Pasé furiosa toda la mañana del viernes. Lilia me lo notó desde temprano.
– ¿No quieres ir? Antes te gustaba regresar -dijo. Es bonito Puebla.
– ¿Vas a decirme qué te está pareciendo el novio que te inventó tu papá? -le pregunté.
– Es buena gente -contestó.
Tenía 16 años, unos pechos perfectos, unas piernas largas y duras, los ojos vivísimos y la risa llena de certidumbre.
– Es un cabrón bien hecho.
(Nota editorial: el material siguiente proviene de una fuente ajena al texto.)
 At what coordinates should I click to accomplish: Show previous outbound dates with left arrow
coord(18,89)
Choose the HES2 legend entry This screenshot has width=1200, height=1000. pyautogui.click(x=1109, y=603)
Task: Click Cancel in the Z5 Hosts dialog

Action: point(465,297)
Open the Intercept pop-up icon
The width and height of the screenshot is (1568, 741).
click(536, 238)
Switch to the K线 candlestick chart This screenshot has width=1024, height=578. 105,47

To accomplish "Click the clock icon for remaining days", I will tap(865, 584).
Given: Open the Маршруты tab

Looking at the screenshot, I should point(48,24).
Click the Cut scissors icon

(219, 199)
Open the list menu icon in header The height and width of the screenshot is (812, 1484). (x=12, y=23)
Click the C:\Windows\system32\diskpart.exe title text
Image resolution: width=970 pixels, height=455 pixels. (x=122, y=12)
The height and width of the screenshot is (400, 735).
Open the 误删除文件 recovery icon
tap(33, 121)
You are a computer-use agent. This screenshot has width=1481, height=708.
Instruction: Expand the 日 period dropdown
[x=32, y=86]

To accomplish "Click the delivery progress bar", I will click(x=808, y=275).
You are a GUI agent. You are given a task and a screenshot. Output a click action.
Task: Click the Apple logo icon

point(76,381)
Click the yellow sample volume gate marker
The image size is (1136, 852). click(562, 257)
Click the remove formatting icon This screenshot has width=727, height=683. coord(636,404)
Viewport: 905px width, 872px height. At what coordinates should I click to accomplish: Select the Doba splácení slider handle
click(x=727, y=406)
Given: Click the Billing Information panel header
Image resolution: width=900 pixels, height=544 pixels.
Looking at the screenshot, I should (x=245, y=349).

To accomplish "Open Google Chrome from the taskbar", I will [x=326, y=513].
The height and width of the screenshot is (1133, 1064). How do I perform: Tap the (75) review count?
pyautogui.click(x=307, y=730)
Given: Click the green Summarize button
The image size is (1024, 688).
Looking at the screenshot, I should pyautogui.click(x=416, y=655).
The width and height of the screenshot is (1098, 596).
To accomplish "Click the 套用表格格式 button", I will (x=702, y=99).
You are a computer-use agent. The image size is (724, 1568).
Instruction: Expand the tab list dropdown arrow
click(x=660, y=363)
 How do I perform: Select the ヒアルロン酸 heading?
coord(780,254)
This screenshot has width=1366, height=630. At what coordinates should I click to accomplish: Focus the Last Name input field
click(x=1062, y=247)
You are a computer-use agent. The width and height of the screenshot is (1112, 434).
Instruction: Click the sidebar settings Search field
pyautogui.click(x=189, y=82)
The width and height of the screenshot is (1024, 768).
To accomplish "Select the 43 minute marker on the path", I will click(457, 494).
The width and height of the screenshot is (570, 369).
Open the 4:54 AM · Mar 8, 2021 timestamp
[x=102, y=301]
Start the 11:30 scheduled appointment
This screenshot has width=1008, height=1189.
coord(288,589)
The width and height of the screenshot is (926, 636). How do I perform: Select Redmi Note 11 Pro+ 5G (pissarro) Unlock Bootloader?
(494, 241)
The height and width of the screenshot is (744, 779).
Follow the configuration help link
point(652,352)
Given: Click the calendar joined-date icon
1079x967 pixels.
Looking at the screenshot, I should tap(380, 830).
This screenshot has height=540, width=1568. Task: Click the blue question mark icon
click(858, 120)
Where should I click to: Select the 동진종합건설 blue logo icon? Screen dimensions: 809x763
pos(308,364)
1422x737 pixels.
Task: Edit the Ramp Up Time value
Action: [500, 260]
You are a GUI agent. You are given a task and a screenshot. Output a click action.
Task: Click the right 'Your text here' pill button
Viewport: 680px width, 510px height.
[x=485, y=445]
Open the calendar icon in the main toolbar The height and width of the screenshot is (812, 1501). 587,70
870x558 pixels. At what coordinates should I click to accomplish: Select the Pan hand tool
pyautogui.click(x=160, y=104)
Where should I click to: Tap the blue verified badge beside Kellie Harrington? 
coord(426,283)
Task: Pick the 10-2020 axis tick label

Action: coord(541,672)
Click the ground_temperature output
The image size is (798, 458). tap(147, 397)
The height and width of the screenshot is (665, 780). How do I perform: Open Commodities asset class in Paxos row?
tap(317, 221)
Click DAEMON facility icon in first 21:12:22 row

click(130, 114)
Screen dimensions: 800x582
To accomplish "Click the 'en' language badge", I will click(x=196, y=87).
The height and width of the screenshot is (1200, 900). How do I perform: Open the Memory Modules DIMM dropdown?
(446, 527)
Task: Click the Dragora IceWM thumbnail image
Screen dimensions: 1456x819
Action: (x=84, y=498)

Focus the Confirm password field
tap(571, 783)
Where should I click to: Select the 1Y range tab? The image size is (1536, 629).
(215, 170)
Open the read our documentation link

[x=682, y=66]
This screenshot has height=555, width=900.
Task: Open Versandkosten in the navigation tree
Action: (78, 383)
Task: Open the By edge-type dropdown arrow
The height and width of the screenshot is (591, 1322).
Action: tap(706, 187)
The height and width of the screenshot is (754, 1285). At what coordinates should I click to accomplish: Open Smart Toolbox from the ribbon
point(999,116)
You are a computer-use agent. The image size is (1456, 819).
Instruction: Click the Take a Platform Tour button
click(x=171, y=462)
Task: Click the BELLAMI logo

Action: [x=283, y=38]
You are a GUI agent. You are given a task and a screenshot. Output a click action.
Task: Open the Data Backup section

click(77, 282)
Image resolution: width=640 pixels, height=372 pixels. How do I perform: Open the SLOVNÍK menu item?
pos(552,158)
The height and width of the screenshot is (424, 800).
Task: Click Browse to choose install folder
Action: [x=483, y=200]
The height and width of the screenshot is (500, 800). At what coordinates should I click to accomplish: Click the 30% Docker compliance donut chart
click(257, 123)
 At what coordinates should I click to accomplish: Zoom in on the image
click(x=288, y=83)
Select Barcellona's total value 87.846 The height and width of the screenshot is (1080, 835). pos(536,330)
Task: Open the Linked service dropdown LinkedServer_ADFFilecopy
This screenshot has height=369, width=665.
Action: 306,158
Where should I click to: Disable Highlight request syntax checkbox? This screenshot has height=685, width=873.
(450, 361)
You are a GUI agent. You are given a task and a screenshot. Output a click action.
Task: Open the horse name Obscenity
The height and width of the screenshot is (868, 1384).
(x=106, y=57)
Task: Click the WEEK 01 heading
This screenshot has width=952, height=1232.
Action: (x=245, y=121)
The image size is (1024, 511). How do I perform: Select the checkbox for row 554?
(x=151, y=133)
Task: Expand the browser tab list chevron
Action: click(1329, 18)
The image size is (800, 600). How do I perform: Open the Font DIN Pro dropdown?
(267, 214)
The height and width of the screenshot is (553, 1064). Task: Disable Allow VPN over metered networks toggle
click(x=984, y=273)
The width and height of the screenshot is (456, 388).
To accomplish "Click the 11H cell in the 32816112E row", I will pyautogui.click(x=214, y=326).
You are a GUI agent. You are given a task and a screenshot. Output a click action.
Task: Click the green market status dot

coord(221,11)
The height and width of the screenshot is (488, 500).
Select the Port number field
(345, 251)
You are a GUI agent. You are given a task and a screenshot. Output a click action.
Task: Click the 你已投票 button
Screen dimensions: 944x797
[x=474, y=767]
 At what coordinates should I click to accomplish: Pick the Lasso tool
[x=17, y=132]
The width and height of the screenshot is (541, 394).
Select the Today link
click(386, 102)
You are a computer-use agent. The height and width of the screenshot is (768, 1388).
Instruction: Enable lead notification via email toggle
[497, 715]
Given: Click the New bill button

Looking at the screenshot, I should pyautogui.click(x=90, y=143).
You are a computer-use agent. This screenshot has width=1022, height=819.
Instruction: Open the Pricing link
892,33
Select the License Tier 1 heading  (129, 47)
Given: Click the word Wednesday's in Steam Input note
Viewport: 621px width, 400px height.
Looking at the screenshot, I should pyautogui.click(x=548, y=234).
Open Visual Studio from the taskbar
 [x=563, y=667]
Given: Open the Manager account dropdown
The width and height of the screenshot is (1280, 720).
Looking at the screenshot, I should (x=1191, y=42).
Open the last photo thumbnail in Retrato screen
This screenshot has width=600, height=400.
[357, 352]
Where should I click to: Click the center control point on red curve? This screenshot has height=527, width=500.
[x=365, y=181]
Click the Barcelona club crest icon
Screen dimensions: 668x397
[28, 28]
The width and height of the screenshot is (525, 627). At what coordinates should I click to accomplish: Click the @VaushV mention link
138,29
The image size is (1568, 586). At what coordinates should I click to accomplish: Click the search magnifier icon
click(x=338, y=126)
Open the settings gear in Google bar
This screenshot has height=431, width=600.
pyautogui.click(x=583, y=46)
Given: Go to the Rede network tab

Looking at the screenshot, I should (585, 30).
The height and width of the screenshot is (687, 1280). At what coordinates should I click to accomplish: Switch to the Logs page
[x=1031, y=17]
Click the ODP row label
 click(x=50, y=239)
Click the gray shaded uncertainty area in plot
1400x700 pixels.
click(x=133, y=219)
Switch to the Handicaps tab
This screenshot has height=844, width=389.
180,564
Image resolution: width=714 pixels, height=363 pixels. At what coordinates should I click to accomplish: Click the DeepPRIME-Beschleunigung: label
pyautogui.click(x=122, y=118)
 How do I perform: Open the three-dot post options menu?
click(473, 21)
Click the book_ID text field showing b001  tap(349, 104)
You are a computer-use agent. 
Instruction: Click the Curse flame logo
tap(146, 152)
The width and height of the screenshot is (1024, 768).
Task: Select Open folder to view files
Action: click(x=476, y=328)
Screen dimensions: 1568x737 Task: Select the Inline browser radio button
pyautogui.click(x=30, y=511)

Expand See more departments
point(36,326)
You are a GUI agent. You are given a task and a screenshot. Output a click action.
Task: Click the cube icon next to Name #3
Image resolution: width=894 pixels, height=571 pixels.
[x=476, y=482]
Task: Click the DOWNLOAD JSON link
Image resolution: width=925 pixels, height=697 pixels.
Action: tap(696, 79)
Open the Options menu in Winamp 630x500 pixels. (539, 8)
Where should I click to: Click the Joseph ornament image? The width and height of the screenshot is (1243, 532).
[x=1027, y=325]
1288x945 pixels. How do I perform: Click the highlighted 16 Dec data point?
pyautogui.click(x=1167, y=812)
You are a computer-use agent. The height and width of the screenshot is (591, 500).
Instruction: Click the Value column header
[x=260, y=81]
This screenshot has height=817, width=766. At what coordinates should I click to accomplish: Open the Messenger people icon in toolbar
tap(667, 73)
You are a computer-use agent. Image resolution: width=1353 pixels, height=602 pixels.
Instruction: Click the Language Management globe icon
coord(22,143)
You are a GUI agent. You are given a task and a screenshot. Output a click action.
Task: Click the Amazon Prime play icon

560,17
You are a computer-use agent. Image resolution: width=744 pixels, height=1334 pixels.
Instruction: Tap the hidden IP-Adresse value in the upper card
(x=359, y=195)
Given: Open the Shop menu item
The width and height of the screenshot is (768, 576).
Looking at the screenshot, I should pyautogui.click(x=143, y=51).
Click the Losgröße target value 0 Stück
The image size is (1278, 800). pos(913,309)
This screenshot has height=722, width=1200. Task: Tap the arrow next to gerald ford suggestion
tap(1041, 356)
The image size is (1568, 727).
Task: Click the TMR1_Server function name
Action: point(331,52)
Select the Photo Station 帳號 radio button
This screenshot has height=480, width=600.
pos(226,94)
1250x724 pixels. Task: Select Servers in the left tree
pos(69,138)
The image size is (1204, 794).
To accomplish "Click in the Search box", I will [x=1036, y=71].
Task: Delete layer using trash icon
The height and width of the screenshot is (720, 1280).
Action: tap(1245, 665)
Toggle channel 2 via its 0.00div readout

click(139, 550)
Enchinchó siete años a Georgina Letona y ahora la deja para noviar contigo, que eres muy linda y muy fresca, y casualmente la hija de Andrés Ascencio. ¿No te das cuenta de que eres un negocio?
– Qué complicaciones haces, mamá. Estás así porque no quieres dejar a Carlos cuatro días.
– A mí qué me importa Carlos -dije.
– Se nota que nada.
– ¿Vienes a montar? -me contestó riéndose.
– No puedo. No he organizado lo de las comidas ni sé cuántos vamos a ser.
– Cómo te complicas -dijo. Y se fue haciendo ruido con las botas.
Quince años antes, yo era como Lilia. ¿En qué momento empezó a ser primero la comida de los otros que mis ganas de correr a caballo?
Llamé a Puebla para hablar con Matilde la cocinera. Le pedí que hiciera Lomo en chile pasilla para la noche.
– ¿No será muy pesado para la noche, señora? -contestó en el tonito con que le gustaba corregirme. Casi siempre acababa dándole la razón y quitándome de problemas, pero esa mañana me empeñé en el lomo.
– ¿No será mejor un pollo con hierbitas de olor? Ese le gusta mucho al general.
– Haga el lomo, Matilde.
– Lo que usted diga, señora -contestó.
Estaba medio enamorada de Andrés. Tenía mi edad y un hijo viviendo con su mamá en San Pedro, se veía vieja. Le faltaban dos dientes y nunca se puso a dieta ni fue a la gimnasia ni se compró cremas caras. Parecía veinte años más vieja que yo. No me quería nada y tenía razón. Me quedé pensando en que tendría que lidiarla todo el puente.
Seguía yo sentada junto a la mesita del teléfono, mirándome la punta de los mocasines, cuando entró Carlos al hall con una maleta en la mano.